Je refuse d’un sourire carnassier. ‘Non, Mathieu. Pas ce soir.’ Il insiste, s’approche du bureau. L’air se charge d’électricité. Risque total : la porte vitrée donne sur le couloir, n’importe quel collègue peut passer. Mon cœur cogne. J’aime ça, l’adrénaline du presque découvert. Je me lève, verrouille la porte d’un geste sec. Clic métallique. Ses pupilles s’écarquillent. ‘Aïcha, qu’est-ce que…’ Je refuse encore : ‘Refuse de partir.’ Ma main sur son torse, je le plaque contre le mur. Odeur de son aftershave mêlée à la sueur du jour. Mes lèvres frôlent son oreille : ‘Mais accepte ma chatte.’
L’Approche : Tension Électrique au Bureau
Ses mains tremblent sur mes hanches. Je refuse sa douceur : ‘Pas de câlins de bureau.’ Je défais sa ceinture d’un coup sec, zip qui râpe. Sa bite jaillit, dure, veinée, prête. Je refuse les préliminaires : ‘Direct en moi.’ Je soulève ma jupe, pantalon tailleur glisse sur mes chevilles. String noir trempé déjà. Je refuse le préservatif : ‘Nu, maintenant.’ Il grogne, me soulève sur le bureau. Dossiers volent, feuilles crissent sous mon cul. L’imprimante tousse au loin, comme un témoin gêné.
Il me pénètre d’un thrust brutal. ‘Putain, Aïcha, t’es une salope en tailleur.’ Je refuse de taire mes cris : ‘Baise-moi plus fort, connard !’ Mes ongles dans son dos, à travers la chemise. Table qui grince, pieds qui raclent le sol. Moiteur sous les néons : sueur perle sur ma poitrine, chemisier déboutonné, soutif push-up repoussé. Sa queue m’emplit, cogne mon col profond. Refus de ralentir : ‘N’arrête pas, même si on frappe.’ Risque décuple le plaisir, mes cuisses tremblent autour de sa taille. Dialogues sales : ‘Refuse ma gorge ?’ Je refuse : ‘Pas assez.’ Je le pousse à genoux, il me bouffe la chatte, langue vorace sur mon clito gonflé. Sucres intimes coulent sur son menton.
L’Explosion : Baise Sans Retenue sur le Bureau
Je refuse l’orgasme solitaire : ‘Viens en moi.’ Il remonte, me martèle. Bureau tremble, stylo tombe, roule par terre. Mon refus fond en spasme : je jouis, serrée autour de lui, giclée chaude. Il explose, sperme gicle profond, déborde sur mes cuisses. Odeur musquée envahit la pièce, mélange de baise et papier.

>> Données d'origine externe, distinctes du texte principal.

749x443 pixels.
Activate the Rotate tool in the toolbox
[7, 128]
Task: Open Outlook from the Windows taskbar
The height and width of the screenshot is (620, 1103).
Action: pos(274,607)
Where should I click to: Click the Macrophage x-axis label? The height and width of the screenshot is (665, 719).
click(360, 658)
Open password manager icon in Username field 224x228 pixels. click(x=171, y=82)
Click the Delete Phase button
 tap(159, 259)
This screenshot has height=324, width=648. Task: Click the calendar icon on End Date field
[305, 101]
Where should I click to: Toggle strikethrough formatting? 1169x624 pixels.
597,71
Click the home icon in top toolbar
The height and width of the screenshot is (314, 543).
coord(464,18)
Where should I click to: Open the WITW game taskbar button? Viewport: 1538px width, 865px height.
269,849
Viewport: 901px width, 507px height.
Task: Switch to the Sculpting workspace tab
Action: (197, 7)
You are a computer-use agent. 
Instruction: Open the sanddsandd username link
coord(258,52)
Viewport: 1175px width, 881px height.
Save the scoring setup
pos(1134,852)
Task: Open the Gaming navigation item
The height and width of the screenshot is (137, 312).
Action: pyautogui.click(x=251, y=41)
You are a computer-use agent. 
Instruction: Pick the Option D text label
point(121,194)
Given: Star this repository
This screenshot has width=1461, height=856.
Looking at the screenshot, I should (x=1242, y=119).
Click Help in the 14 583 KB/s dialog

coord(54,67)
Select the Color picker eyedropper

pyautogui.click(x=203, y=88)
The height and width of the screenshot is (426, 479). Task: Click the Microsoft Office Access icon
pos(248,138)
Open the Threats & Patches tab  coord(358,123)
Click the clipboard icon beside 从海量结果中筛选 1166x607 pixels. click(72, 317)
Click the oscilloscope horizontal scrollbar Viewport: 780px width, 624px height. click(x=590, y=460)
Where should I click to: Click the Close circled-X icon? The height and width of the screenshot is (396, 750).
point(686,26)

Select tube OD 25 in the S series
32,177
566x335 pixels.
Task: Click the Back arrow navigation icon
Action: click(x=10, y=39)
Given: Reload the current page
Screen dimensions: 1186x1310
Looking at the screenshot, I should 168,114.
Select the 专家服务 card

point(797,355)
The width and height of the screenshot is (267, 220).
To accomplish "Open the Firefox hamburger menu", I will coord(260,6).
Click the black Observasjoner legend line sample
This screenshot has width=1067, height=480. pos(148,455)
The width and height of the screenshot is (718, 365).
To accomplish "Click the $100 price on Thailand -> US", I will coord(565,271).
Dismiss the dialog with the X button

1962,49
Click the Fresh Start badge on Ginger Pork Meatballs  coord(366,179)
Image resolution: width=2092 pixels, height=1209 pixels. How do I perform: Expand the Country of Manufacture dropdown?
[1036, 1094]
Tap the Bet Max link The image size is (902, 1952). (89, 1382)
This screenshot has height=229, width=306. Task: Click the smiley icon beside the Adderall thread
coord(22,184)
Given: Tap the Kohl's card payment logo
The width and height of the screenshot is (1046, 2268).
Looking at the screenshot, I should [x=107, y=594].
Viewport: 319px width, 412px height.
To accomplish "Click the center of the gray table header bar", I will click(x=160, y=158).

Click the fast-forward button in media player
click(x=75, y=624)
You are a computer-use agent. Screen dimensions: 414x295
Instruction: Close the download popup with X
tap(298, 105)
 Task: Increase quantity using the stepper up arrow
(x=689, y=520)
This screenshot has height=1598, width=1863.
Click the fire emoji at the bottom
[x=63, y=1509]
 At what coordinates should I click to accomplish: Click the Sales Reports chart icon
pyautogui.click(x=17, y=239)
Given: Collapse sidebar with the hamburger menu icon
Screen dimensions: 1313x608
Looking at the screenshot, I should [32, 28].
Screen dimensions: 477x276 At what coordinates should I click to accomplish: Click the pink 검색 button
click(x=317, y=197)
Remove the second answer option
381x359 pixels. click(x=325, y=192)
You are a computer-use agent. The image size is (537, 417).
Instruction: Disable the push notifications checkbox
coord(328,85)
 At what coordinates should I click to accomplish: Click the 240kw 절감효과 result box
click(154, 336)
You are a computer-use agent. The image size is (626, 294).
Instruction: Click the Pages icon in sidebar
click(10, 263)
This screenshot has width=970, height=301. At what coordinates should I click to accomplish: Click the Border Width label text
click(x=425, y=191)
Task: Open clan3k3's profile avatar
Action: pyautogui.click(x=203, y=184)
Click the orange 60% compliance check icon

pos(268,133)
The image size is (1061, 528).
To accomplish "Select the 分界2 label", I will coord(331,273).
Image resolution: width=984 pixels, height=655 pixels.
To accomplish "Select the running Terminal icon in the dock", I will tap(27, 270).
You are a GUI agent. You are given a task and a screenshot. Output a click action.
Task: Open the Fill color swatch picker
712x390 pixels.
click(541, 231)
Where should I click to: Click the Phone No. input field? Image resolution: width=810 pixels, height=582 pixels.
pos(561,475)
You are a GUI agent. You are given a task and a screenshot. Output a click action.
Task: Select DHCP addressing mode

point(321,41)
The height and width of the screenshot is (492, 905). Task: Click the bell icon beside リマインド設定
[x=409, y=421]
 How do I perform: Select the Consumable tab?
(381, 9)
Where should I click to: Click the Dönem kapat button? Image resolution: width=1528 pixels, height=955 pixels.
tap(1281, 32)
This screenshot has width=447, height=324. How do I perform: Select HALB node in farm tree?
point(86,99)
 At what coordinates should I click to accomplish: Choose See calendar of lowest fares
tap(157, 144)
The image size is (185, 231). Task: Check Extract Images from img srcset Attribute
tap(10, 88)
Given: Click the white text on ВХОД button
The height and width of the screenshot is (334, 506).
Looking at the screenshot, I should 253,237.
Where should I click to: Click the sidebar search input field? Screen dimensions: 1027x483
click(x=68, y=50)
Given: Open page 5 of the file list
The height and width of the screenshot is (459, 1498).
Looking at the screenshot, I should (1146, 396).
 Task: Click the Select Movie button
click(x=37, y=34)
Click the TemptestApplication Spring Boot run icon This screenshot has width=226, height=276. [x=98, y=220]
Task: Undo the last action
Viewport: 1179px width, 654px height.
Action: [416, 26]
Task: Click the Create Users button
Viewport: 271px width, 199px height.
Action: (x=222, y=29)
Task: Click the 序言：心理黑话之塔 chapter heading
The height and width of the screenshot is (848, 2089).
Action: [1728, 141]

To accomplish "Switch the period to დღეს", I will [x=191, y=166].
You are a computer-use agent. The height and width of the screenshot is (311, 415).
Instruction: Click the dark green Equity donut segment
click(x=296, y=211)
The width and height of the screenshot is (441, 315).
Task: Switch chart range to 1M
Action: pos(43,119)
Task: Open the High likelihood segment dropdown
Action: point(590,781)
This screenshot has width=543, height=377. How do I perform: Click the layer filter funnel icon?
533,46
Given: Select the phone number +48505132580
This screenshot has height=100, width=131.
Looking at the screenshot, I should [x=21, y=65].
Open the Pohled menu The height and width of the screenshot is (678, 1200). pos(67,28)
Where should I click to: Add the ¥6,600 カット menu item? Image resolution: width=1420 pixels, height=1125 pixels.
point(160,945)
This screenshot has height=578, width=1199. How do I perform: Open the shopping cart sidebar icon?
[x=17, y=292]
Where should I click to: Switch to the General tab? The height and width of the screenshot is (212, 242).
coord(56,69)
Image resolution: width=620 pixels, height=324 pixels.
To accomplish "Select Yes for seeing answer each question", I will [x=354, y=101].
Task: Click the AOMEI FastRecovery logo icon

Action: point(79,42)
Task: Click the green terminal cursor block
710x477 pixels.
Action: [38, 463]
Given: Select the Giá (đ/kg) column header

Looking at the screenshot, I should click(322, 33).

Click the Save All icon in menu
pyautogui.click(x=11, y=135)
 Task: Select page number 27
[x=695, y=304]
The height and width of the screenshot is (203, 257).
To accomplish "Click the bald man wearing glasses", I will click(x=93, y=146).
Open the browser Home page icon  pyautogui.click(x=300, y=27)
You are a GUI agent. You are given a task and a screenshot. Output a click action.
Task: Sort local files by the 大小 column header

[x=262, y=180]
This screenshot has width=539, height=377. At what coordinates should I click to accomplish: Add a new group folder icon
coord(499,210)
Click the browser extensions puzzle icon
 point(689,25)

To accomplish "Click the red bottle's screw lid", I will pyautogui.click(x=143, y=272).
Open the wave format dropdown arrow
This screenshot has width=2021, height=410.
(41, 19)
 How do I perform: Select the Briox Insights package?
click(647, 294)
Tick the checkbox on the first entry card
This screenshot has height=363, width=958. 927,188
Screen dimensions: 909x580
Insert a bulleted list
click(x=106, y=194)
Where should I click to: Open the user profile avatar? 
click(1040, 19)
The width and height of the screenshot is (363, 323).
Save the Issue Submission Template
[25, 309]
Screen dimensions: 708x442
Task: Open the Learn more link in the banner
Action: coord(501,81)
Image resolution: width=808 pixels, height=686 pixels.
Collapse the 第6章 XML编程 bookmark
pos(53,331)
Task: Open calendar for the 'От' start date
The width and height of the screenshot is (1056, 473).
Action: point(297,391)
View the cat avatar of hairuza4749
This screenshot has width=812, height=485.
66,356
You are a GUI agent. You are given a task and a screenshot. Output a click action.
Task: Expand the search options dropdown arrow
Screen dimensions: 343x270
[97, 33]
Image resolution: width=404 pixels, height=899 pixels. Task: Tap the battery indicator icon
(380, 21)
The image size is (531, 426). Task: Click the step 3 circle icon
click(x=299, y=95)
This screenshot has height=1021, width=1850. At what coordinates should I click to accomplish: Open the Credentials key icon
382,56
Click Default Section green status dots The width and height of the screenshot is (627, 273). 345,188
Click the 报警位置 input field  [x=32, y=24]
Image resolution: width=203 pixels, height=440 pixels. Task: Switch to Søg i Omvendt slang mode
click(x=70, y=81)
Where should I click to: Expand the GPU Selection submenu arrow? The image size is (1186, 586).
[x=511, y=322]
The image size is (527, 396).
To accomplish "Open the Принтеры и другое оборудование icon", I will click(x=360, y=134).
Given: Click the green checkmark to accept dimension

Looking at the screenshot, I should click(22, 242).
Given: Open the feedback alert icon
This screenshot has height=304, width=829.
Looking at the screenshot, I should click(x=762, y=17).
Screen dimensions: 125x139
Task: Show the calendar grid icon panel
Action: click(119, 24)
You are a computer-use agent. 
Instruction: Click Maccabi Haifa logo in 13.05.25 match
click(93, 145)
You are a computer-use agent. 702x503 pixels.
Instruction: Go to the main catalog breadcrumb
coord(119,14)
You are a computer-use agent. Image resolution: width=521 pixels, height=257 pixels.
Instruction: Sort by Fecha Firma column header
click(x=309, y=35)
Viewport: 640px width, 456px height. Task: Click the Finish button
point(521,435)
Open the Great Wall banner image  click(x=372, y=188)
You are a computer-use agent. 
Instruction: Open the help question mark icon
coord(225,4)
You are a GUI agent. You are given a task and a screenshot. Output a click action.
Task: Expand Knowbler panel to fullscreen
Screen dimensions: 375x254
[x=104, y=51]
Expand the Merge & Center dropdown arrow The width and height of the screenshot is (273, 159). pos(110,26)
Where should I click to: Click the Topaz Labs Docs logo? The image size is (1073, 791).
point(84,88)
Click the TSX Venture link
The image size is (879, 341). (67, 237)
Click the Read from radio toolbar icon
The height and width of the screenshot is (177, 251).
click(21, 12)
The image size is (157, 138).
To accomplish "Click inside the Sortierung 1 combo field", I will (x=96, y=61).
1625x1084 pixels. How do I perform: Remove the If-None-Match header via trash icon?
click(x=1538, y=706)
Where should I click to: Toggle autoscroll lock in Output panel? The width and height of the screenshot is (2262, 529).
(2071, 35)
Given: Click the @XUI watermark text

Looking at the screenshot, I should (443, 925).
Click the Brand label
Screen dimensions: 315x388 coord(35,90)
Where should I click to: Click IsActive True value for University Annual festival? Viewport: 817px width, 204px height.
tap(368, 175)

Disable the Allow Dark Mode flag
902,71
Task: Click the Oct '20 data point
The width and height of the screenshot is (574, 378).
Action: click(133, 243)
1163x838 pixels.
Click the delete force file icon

Halètements. Il se retire, bite luisante. Je refuse la tendresse post-coït : ‘Rhabille-toi.’ Pantalon tailleur remonté, string ajusté, mouillé contre ma peau. Chemisier reboutonné, un bouton de travers. Visage impavide, rougeurs camouflées par un sourire pro. J’ouvre la porte, clic inverse. Couloir vide. ‘Merci pour l’aide refusée, Mathieu. À demain.’ Il bafouille, sort titubant. Moi, je reprends mon siège, jambes encore frémissantes, masque de femme sérieuse. Bureau intact en surface. Mon secret charnel palpite dessous. Adrénaline retombée, mais appétit intact. Prochaine pause, même jeu.